It’s difficult to refer to myself as someone who knows a lot about movies but then have to admit I have never seen Rocky. A classic film about an underdog boxer, Rocky not only has one of the most recognized theme songs in cinema, it has gotten to the point where everybody knows who Rocky is. No longer must I say that I have not seen the 1977 Oscar Best Picture Winner. Last weekend I watched Rocky and was very surprised by what I saw.
Rocky is a film about a boxer but it isn’t really much about boxing. There are very few scenes where boxing is actually shown. The film opens with one of the few boxing scenes, showing Rocky Balboa (Sylvester Stallone) in a match. The match ends and we get a chance to actually meet Rocky Balboa. An oddly charming man, Rocky has a fondness for animals and seems to genuinely care about people. Rocky is constantly flirting with Adrian Pennino (Talia Shire), his best friend’s shy and quiet sister. Begging his friend Paulie Pennino (Burt Young) to get him a date with his sister, Rocky and Adrian eventually go on a date and their relationship grows. The relationship between Adrian and Rocky, specifically how the two grow from that relationship, is one of the main aspects of the film. Adrian is finally comfortable enough around someone to come out of her shell and even gain confidence in herself. Rocky, a man who tries to take care of everything on his own, finally has someone willing to care for him and look out for him.
The other aspect of the film is the fight. Rocky is not a professional boxer, in fact boxing is not his main source of income. He only picks up side fights when the opportunity presents itself. Rocky’s real job is to collect money for a local bookie, using force if necessary. Made an outcast by his gym’s manager Mickey Goldmill (Burgess Meredith), Rocky is not considered a serious fighter. His manager does not treat him seriously because Rocky wasted his talent and took a job that was beneath him. Not taken seriously, an odd situation finally gives Rocky his big break.

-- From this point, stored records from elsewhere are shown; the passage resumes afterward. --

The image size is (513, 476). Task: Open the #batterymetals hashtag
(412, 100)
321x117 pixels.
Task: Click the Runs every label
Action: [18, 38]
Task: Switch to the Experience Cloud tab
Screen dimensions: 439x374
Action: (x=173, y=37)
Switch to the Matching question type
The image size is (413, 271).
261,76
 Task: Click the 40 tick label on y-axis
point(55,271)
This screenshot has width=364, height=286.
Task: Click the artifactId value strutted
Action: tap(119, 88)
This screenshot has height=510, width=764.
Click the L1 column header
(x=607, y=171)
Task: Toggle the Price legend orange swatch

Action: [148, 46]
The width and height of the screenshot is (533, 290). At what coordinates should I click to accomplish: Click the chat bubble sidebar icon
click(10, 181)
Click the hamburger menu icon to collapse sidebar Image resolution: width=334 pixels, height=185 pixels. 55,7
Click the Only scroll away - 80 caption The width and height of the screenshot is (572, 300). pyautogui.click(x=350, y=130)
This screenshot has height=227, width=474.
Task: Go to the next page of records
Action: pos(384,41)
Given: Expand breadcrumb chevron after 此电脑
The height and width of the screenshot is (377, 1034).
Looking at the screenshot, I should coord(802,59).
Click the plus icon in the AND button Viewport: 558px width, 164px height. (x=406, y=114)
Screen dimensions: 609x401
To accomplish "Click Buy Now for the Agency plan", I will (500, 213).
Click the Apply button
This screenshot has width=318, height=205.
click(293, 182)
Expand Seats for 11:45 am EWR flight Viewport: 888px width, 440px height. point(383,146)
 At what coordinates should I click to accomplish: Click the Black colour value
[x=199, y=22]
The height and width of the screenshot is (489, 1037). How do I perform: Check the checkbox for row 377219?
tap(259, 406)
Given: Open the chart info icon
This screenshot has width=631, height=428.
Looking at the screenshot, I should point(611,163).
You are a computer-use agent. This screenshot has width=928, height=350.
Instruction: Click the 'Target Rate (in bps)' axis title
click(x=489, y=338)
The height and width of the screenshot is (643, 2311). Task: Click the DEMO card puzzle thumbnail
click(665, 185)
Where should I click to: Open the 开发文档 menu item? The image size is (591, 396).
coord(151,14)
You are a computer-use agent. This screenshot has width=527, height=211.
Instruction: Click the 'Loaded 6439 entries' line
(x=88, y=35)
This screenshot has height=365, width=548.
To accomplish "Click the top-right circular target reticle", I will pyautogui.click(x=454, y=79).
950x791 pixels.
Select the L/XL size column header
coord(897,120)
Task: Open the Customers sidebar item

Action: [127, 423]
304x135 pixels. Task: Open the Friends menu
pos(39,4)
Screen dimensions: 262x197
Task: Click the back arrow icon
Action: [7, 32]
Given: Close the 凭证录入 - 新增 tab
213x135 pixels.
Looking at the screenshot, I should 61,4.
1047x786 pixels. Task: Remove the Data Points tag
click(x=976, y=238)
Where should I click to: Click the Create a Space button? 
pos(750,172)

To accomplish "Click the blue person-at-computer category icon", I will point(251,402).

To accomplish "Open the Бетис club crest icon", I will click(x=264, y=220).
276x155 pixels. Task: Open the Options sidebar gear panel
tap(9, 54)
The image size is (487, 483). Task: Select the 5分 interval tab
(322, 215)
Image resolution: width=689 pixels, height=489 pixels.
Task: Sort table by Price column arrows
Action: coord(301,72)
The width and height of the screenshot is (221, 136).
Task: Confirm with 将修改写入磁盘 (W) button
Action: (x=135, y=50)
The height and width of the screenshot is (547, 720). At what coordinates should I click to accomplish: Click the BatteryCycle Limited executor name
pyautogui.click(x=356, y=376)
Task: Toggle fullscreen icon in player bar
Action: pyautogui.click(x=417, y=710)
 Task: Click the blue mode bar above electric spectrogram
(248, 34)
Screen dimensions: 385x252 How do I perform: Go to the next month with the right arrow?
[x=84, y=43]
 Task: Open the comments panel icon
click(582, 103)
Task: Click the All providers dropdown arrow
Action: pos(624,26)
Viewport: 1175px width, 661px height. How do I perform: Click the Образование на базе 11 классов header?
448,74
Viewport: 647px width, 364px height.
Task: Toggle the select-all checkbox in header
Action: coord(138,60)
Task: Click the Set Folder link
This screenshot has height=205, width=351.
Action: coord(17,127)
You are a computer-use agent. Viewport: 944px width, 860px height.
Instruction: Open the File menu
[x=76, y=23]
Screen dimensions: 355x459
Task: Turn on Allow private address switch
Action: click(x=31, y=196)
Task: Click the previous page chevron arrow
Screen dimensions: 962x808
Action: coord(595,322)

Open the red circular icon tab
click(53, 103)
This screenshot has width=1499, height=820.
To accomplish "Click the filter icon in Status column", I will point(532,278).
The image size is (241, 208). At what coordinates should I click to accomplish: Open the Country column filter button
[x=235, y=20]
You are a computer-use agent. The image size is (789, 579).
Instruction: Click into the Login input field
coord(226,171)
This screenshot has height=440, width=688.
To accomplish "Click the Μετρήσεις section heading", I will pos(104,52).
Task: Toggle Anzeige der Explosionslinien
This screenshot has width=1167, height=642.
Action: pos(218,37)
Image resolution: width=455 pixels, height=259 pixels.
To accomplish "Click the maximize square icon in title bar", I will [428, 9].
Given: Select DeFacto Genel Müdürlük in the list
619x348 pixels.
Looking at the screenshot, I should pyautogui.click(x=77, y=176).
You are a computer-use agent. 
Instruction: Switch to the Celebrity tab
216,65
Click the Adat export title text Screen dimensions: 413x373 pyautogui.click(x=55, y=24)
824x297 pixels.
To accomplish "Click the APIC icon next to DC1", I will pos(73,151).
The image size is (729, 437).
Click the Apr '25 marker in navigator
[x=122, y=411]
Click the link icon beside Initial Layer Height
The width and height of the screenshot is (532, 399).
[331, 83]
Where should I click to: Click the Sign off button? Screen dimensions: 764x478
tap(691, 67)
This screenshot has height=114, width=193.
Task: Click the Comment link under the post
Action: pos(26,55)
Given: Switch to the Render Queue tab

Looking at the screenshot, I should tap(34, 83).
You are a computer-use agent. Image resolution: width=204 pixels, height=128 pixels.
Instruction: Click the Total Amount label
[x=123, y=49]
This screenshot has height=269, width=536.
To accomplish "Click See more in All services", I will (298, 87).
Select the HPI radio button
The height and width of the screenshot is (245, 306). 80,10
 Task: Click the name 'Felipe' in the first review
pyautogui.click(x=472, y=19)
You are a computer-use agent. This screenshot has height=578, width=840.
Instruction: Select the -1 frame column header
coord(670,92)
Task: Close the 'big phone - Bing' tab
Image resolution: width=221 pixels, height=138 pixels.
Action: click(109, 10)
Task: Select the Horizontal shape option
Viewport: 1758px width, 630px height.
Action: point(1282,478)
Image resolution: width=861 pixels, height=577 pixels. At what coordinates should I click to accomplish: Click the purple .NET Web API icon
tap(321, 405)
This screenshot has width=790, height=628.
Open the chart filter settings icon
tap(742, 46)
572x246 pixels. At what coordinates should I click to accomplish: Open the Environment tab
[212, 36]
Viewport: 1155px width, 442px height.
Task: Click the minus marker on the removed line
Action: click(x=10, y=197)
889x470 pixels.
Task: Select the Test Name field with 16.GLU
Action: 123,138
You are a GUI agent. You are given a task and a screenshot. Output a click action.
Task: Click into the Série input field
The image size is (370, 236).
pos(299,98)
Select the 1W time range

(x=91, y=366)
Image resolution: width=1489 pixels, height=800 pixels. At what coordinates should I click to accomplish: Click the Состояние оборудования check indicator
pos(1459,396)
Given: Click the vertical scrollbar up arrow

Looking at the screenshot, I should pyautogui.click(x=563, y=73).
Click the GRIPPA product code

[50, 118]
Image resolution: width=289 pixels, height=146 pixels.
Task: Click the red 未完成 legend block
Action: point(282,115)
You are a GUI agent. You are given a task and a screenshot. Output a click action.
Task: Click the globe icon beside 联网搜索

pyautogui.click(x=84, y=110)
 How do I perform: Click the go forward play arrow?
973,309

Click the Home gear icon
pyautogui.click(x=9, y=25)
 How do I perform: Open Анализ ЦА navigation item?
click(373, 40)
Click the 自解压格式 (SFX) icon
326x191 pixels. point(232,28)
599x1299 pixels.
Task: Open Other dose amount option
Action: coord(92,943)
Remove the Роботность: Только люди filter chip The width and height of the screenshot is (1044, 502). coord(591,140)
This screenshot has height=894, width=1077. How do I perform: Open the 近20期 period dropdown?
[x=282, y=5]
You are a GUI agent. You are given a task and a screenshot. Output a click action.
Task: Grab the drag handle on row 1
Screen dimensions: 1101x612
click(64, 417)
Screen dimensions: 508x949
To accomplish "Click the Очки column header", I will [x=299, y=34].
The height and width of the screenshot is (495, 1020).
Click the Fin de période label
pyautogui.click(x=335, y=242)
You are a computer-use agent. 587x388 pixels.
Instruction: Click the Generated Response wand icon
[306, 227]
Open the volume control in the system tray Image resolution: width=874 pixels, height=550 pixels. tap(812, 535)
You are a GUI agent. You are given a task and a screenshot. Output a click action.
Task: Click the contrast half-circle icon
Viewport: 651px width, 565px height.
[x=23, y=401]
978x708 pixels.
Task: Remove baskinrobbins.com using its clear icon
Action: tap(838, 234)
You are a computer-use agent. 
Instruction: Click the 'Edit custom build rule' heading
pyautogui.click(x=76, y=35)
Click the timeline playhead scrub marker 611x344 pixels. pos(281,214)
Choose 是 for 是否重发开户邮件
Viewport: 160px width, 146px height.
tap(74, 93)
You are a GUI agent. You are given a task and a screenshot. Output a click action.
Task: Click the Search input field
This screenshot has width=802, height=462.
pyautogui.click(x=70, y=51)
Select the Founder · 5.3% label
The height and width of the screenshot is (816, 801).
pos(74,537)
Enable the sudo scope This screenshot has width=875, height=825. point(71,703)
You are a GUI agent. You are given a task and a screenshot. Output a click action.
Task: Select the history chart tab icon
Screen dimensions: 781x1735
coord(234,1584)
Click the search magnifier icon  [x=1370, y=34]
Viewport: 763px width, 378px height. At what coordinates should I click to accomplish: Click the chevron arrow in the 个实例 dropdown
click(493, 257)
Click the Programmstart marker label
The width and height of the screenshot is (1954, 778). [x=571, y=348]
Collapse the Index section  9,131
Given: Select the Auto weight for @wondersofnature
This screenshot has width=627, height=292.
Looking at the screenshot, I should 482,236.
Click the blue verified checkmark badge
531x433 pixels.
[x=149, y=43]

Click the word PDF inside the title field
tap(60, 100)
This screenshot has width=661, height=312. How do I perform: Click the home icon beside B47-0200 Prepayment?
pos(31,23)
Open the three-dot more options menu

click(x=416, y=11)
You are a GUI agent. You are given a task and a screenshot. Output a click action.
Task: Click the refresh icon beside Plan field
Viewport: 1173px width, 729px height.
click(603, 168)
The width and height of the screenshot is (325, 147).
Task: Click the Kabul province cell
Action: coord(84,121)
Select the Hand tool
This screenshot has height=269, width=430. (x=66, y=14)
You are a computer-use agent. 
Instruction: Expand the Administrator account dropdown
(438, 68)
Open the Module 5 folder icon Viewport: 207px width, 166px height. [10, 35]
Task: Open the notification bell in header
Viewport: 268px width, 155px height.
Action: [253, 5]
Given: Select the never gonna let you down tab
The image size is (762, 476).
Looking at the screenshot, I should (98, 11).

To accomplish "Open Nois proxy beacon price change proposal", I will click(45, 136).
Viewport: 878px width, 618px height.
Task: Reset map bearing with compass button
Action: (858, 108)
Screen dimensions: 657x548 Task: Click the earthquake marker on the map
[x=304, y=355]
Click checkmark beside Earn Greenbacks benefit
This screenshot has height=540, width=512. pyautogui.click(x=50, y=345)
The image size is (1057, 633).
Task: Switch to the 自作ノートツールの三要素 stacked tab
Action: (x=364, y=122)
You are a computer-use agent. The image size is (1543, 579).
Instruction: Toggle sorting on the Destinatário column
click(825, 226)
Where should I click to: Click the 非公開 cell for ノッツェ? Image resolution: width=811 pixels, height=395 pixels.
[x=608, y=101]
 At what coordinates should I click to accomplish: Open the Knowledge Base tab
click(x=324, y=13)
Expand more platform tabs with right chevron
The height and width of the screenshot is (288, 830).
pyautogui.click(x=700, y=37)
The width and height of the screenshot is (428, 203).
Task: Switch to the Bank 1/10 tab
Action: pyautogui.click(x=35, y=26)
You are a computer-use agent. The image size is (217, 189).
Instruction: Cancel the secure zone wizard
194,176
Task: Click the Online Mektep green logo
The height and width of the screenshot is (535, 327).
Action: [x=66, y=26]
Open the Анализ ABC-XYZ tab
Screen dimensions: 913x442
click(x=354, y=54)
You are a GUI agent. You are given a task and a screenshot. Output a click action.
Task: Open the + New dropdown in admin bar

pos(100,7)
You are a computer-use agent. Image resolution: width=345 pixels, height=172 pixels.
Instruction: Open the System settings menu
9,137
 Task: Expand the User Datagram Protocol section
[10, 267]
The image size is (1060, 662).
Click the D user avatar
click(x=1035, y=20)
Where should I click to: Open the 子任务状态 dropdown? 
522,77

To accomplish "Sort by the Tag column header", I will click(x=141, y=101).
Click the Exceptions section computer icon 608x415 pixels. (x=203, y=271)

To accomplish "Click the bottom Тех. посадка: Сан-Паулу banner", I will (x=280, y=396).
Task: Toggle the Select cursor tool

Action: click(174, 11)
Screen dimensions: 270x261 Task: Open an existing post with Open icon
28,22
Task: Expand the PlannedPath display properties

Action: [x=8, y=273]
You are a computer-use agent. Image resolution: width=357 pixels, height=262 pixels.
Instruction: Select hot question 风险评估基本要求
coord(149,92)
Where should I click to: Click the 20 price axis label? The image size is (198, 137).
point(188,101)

The world heavy-weight champion, Apollo Creed (Carl Weathers) had planned a match on New Years Eve but after being injured, his opponent had to back out. With no famous boxer willing to fight him with such a short amount of time to train, Apollo decides to give an unknown a chance. Picking from a book of names, Apollo thinks Rocky, the Italian Stallion, would be perfect for the fight. This decision sets off some of the most famous scenes in cinematic history, the training montages. Not even training to necessarily win, Rocky just wants to take advantage of his chance and go every round with Apollo Creed.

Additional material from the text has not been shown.